**Problem requirements**.
Using the entries that follow, count the lines containing the word "computer" and give that number by itself.

Collected data entries:

- Opening Delimiter -

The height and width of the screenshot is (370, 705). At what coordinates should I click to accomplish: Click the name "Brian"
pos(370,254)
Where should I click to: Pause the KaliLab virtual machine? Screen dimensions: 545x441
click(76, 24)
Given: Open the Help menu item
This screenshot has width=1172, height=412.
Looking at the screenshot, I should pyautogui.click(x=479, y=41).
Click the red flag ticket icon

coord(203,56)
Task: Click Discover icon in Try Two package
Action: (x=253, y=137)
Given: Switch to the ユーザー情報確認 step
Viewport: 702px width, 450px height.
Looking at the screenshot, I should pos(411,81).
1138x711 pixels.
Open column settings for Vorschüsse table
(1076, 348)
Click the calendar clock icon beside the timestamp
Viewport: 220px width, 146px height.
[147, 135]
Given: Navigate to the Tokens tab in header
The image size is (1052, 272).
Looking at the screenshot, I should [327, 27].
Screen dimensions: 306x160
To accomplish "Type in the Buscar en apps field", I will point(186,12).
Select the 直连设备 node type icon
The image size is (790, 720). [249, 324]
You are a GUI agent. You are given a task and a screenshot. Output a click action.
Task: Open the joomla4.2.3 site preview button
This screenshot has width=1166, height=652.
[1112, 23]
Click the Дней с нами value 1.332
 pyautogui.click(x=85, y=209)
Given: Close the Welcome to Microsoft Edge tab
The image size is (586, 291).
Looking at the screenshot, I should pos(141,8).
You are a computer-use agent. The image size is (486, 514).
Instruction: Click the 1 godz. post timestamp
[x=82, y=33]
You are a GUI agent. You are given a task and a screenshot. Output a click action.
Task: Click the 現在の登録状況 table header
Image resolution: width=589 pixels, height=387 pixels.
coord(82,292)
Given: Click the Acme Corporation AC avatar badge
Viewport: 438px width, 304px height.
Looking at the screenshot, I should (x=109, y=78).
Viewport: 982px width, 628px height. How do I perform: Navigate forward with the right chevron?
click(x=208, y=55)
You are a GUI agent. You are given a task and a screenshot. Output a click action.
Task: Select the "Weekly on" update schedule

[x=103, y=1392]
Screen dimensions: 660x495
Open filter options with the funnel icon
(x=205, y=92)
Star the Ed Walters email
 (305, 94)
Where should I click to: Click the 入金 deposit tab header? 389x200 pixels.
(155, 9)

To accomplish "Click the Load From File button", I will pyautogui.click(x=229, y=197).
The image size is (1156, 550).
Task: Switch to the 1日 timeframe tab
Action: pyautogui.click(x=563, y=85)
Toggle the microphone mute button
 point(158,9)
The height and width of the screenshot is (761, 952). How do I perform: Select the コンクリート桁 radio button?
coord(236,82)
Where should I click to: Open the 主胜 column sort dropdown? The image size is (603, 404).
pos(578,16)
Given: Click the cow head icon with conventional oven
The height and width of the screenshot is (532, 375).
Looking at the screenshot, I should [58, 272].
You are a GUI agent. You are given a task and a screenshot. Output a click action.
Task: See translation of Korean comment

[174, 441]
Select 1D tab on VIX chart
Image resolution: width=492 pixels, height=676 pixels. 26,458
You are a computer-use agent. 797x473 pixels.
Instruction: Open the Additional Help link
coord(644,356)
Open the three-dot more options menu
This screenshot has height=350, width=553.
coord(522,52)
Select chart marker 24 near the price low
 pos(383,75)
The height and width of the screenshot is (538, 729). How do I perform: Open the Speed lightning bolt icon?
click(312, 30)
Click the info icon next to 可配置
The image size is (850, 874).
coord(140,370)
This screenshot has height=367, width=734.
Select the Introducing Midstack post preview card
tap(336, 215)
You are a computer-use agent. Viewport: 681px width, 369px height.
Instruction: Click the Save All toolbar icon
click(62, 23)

- Closing Delimiter -

**Finished exercise**.
3